◆ Work to be completed
Every line from the one containing "Task: Select 本地计算机 策略 root node" to the end of the records below must be copied exactly, and no pictures may be included.

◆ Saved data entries
[Start of section]
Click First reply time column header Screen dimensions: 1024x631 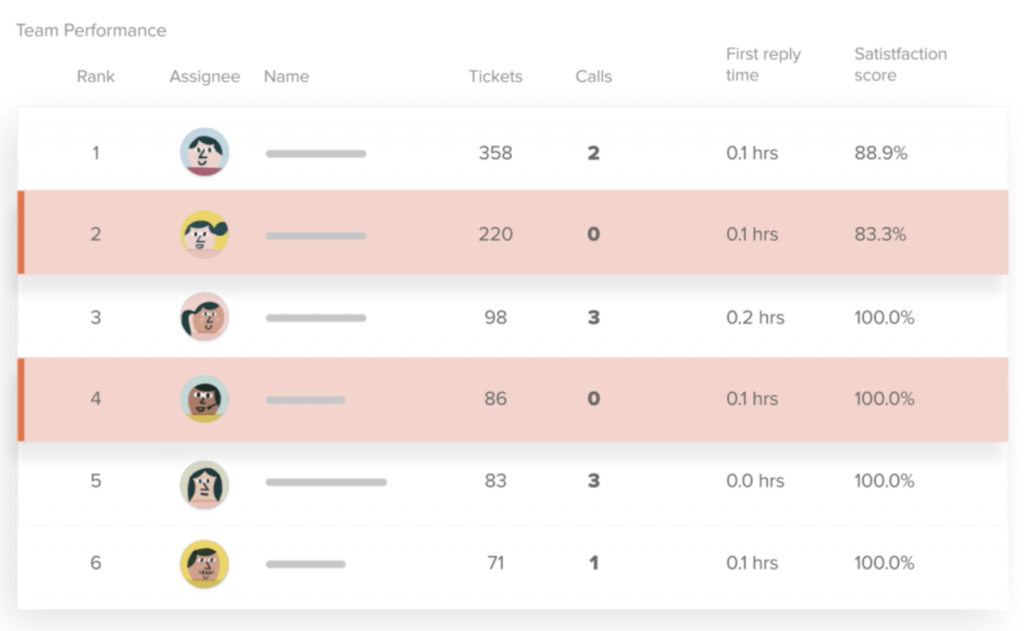pyautogui.click(x=763, y=64)
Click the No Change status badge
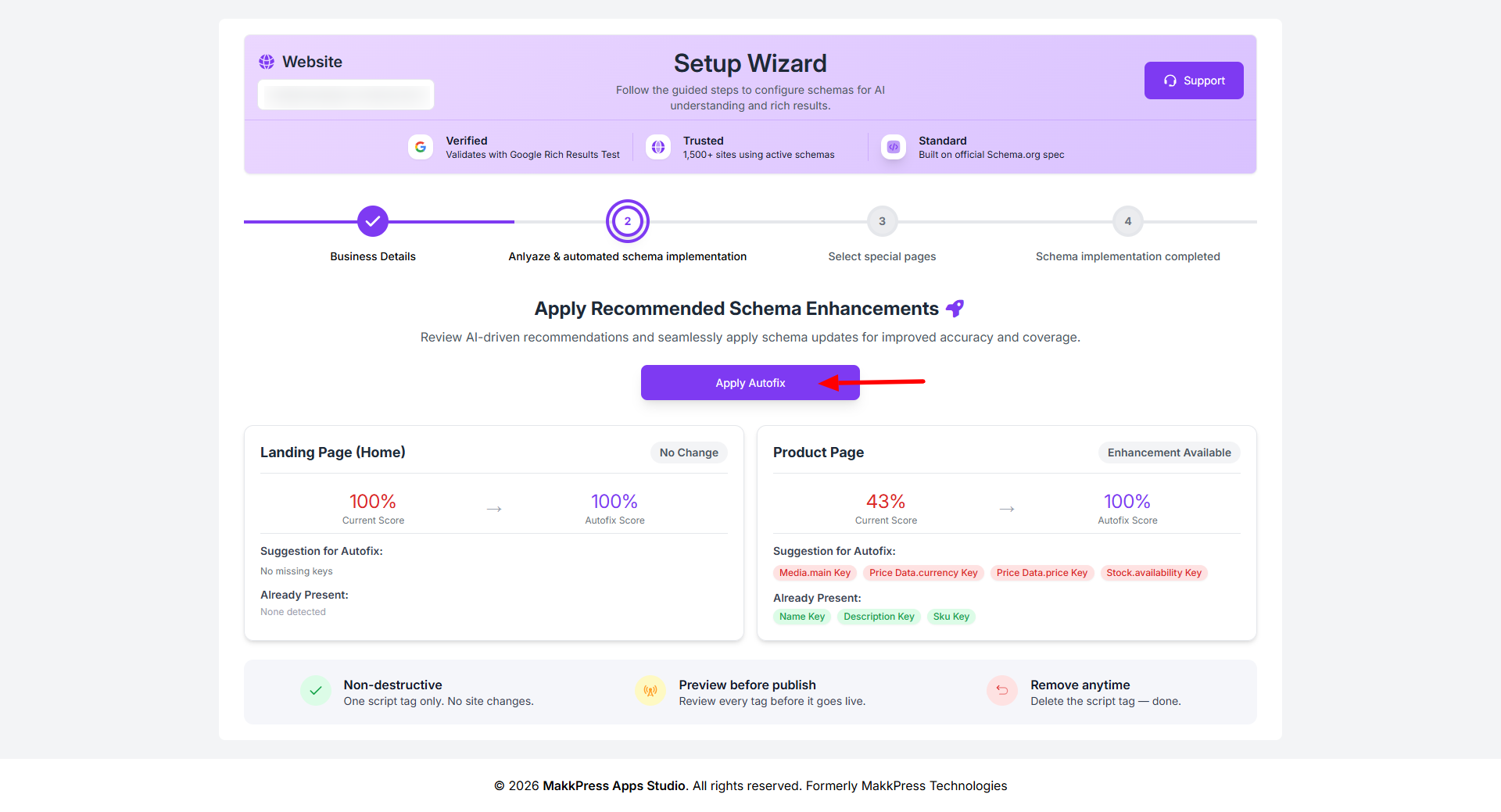The height and width of the screenshot is (812, 1501). point(689,453)
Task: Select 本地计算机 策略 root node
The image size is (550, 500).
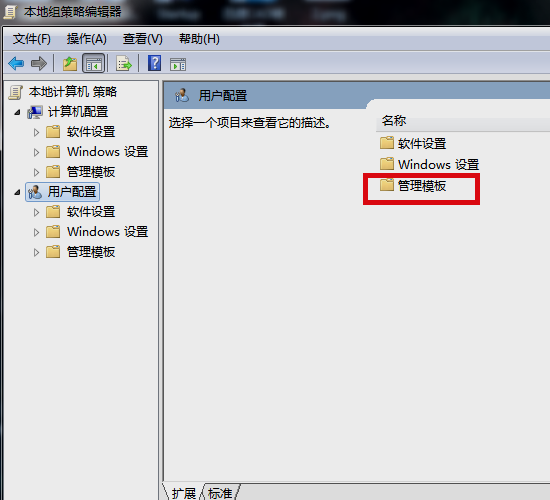Action: click(73, 92)
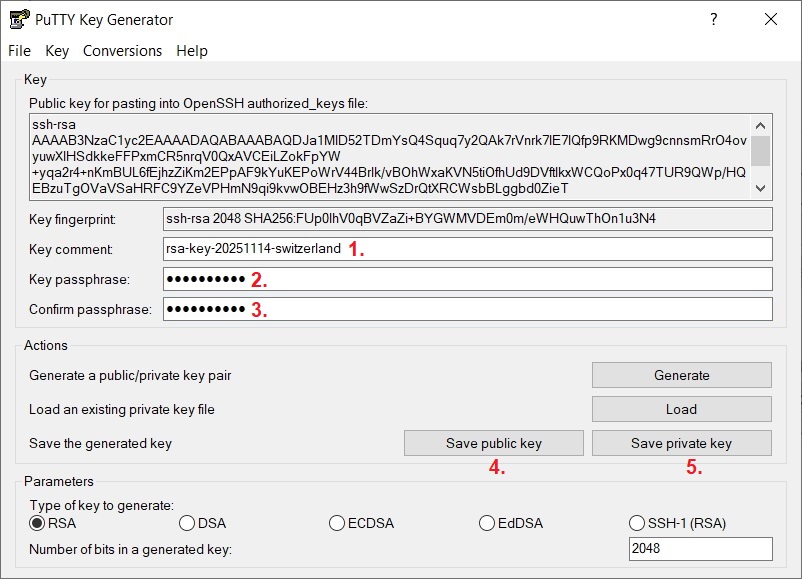Open the Key menu
802x579 pixels.
coord(57,51)
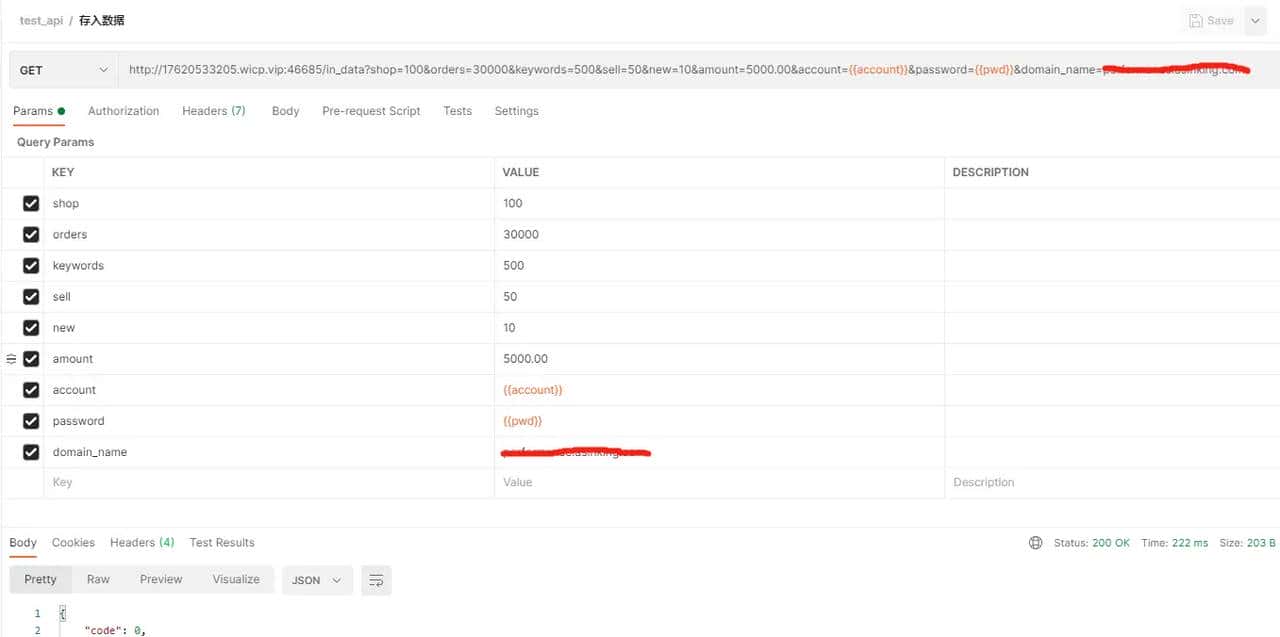Select the response Test Results tab
The height and width of the screenshot is (637, 1280).
(222, 543)
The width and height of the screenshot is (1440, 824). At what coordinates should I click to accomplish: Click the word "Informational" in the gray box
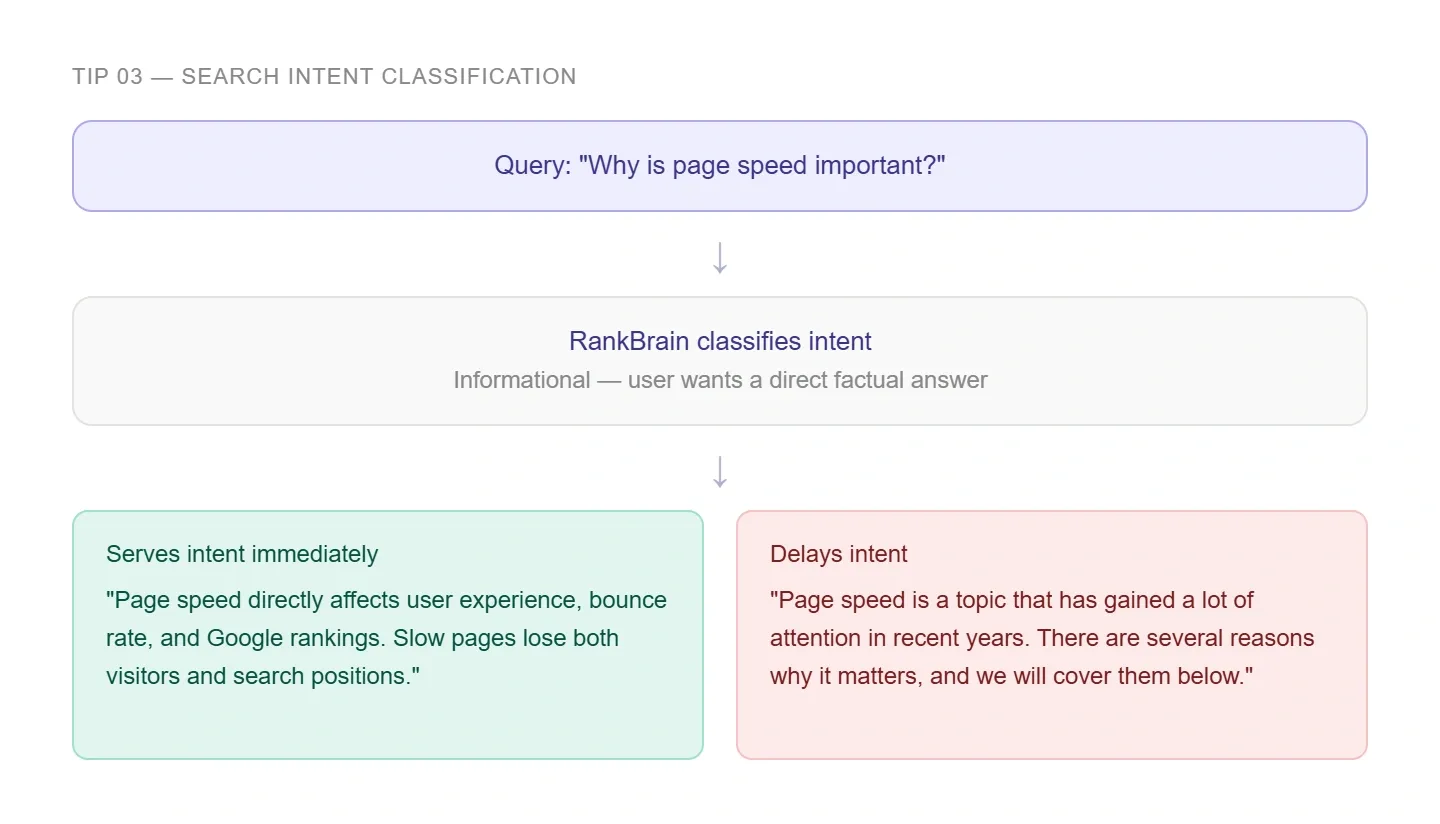521,380
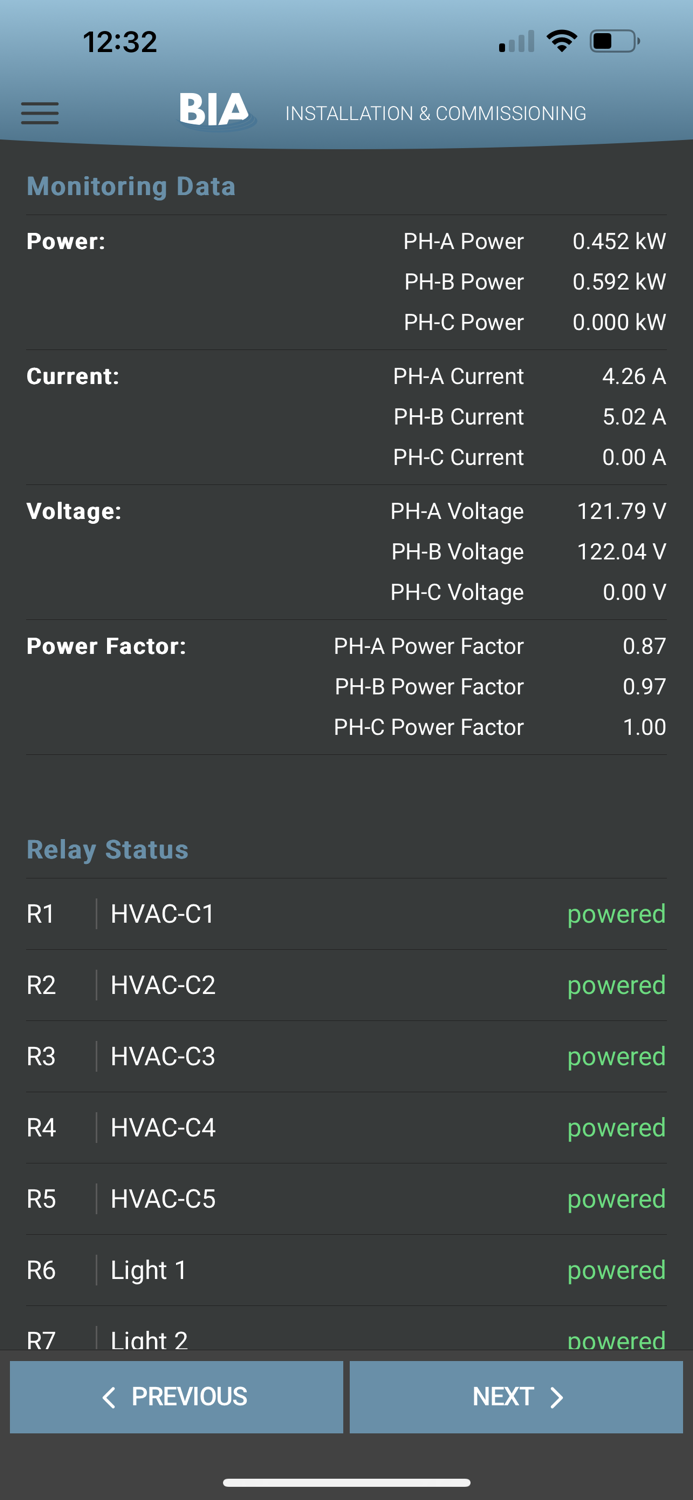Open the INSTALLATION & COMMISSIONING header
Image resolution: width=693 pixels, height=1500 pixels.
pos(437,113)
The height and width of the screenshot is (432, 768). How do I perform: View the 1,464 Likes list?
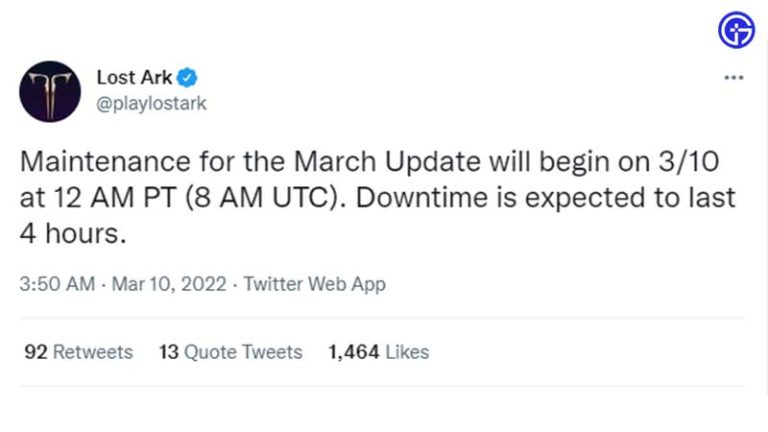(378, 352)
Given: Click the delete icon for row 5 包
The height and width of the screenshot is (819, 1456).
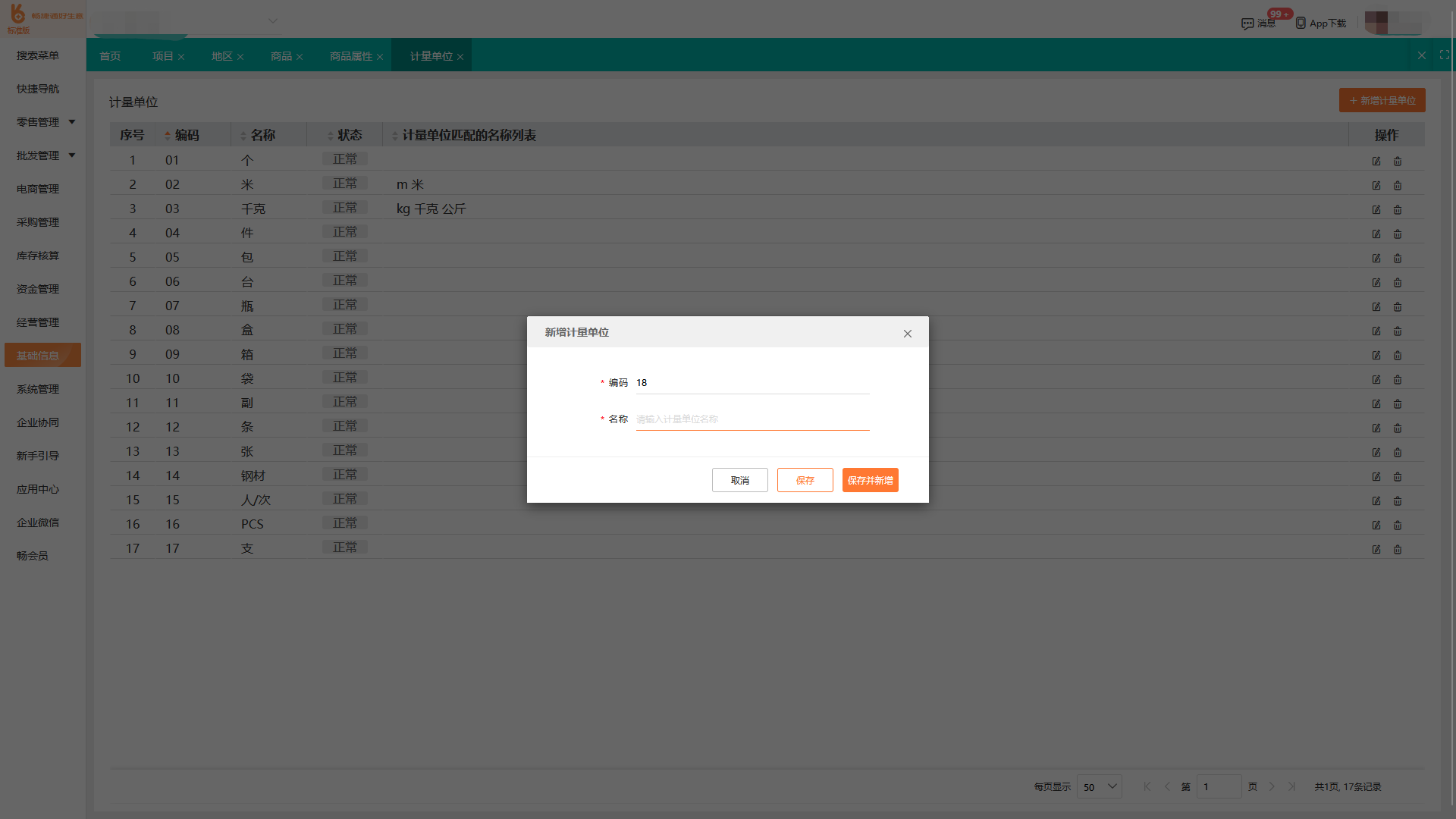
[End of section]
◆ Response area
Task: Select 本地计算机 策略 root node
The image size is (550, 500).
Action: click(73, 92)
Open the Key menu
802x579 pixels.
coord(57,51)
Select the response Test Results tab
The height and width of the screenshot is (637, 1280).
(222, 543)
The width and height of the screenshot is (1440, 824). At what coordinates should I click to accomplish: Click the word "Informational" in the gray box
521,380
Open the INSTALLATION & COMMISSIONING header
Image resolution: width=693 pixels, height=1500 pixels.
pos(437,113)
The height and width of the screenshot is (432, 768). How do I perform: View the 1,464 Likes list?
(378, 352)
Given: Click the delete icon for row 5 包
The height and width of the screenshot is (819, 1456).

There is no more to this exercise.